Siempre fuiste especial. No sabes hasta qué punto. O sí, cosa que explicaría todo. Pero esas noches eran más nuestras que del tiempo y mi coche se acuerda de todo. Fugaz, tal vez. Eso pensaba yo. Pero me equivoqué, a medias. Siempre fuiste especial, demasiado. Pero ser especial ya no es suficiente.

Y sigues callada.

Y me lo adivinas todo.

Si te conocieran a solas

No es que fueras pretenciosa, eras simplemente insoportable.

Seguramente por eso prefería besarte. Mantener una conversación contigo era tan horrible como el número de personas que nos rodeasen. Mientras tuviéramos el salón lleno de gente y siguiéramos bebiendo de la manera que lo hacíamos, tú serías la reina. Y mientras siguiera fingiendo que pasaba de ti, que me dabas igual y que no iba a acabar contigo esa noche, todo iría genial. Pero a mí mentir se me da fatal. Y a tus ojos también, aunque arquees tus cejas creyendo tenerlo todo bajo control.

Y, de hecho, lo tenías.

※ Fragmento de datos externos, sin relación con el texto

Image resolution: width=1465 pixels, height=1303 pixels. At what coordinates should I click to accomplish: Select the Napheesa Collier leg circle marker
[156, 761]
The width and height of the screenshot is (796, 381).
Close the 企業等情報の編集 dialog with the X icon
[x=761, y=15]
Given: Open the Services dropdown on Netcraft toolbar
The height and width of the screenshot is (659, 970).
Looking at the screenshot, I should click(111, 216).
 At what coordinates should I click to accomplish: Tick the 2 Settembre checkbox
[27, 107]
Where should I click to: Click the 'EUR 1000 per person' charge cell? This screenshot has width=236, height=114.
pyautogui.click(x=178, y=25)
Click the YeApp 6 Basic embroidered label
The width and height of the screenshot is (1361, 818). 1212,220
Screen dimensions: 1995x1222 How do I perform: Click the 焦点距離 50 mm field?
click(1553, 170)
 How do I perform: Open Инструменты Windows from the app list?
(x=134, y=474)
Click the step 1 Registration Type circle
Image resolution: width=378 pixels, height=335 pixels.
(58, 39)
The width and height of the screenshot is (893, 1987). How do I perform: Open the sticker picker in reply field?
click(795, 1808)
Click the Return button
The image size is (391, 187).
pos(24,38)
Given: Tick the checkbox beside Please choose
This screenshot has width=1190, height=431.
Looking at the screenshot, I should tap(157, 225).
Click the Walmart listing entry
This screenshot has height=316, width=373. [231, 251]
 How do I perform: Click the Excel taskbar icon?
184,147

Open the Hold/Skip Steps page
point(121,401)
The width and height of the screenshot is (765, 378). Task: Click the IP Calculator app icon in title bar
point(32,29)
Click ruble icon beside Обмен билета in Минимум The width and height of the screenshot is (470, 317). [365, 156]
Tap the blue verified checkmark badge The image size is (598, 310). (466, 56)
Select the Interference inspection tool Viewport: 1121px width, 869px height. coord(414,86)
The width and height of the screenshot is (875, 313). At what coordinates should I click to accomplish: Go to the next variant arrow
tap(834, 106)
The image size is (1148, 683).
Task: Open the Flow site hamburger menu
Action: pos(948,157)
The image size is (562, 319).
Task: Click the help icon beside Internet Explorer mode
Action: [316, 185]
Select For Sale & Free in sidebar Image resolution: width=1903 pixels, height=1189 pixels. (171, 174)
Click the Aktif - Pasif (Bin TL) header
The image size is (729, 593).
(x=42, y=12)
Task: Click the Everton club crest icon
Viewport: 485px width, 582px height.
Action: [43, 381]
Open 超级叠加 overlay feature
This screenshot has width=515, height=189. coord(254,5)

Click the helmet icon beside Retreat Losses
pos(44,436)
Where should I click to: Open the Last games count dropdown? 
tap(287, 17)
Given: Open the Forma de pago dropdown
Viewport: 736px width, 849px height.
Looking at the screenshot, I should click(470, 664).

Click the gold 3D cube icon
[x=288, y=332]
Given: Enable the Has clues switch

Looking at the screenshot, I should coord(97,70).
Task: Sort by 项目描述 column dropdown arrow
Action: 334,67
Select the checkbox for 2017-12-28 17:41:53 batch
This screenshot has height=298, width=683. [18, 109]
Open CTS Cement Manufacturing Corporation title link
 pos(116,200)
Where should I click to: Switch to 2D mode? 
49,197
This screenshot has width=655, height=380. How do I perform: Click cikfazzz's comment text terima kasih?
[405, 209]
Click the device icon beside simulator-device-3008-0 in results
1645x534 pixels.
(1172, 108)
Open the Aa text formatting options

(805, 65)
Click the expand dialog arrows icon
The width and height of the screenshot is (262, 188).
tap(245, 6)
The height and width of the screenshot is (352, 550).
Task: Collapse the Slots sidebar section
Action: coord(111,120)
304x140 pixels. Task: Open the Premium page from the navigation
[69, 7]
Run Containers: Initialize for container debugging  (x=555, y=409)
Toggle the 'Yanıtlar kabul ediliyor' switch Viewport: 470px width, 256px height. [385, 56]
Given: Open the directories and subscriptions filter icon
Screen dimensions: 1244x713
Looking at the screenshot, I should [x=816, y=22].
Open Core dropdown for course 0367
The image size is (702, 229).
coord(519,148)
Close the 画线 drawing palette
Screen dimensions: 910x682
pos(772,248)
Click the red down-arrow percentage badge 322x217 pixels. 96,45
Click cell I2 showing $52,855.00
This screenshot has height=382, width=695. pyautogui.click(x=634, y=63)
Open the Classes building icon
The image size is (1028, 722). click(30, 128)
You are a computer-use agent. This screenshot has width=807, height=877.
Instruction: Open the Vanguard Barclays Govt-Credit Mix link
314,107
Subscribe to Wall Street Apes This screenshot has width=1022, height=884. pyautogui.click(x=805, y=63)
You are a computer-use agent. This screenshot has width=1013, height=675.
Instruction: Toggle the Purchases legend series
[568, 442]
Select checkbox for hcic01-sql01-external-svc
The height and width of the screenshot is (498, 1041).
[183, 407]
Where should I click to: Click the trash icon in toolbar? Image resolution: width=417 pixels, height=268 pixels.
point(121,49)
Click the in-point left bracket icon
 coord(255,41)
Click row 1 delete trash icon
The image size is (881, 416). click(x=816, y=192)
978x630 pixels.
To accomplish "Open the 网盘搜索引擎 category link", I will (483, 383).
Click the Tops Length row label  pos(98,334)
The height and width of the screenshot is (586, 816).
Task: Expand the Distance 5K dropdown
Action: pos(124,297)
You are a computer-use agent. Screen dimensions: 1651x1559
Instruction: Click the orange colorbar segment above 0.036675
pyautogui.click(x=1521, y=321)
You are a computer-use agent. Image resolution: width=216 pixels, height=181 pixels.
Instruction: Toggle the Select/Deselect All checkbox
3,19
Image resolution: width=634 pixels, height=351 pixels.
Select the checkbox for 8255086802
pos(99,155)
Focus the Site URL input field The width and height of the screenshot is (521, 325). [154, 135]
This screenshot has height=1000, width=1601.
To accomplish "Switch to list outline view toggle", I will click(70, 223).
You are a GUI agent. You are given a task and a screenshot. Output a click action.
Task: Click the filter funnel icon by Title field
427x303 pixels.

Pero a mí no me ibas a engañar. Precisamente por eso te odiaba. Te odiaba tanto que quería echar a todo el mundo y encerrarte en mi habitación. Eran las dos de la mañana, la música no dejaba de sonar y el reloj se había congelado. La gente empezaba a levantar la voz, las risas estúpidas se contagiaban y los bailes derramaban las copas de alrededor. Y tú me mirabas de reojo. Y yo me reía por fuera, pero sólo por fuera.

—¡Fuera! Eso es, ¡todo el mundo fuera!

Todos menos tú. Que fuiste a buscar tu chaqueta mientras todos se marchaban y yo te acompañé. Y no volvieron a saber de nosotros.

Quién sabe

Me duele la cabeza. Me duele no entender. O sí y no querer.

Podría decir que todo fue muy extraño, podría decir que no me lo esperaba. Podría decir que tampoco lo quería, podría mentir hasta mañana. Pero lo cierto es que lo echaba de menos. Que los meses pasaron para los dos desde que me fui. Y que, durante ese tiempo, tú buscaste y yo no encontré. Da igual. Podría decir que te veía a menudo, en fines de semana salteados, y tú nunca dejabas de sonreír. Podría jurar que, a pesar de todo, te alegrabas de verme. Y yo también. Porque si sabía que andabas cerca, no podía evitar buscarte. Porque cada vez que te ibas, me preguntaba hasta cuándo. Aunque al día siguiente lo hubiera olvidado.

Pero aquella vez fue distinta. No sabía que estabas allí, tampoco te esperaba. Pero me enteré y te fui a buscar. Y tú volviste a sonreír e intentar hacerme sentir mal con esos pequeños dardos de pasado que te gusta lanzar. Esa vez no los esquivé. Estaba tranquilo, hasta que me besaste. Tampoco lo esquivé, la segunda vez.

¿Y ahora qué?

Al día siguiente no lo había olvidado. Ni tú. Ni esta maldita ciudad, que decidió acompañarnos en el todo y nada con gotas de lluvia caliente en los cristales de nuestras gafas de sol. Ésas que llevábamos para no mirarnos. Ésas que nos quitamos cuando dejó de llover.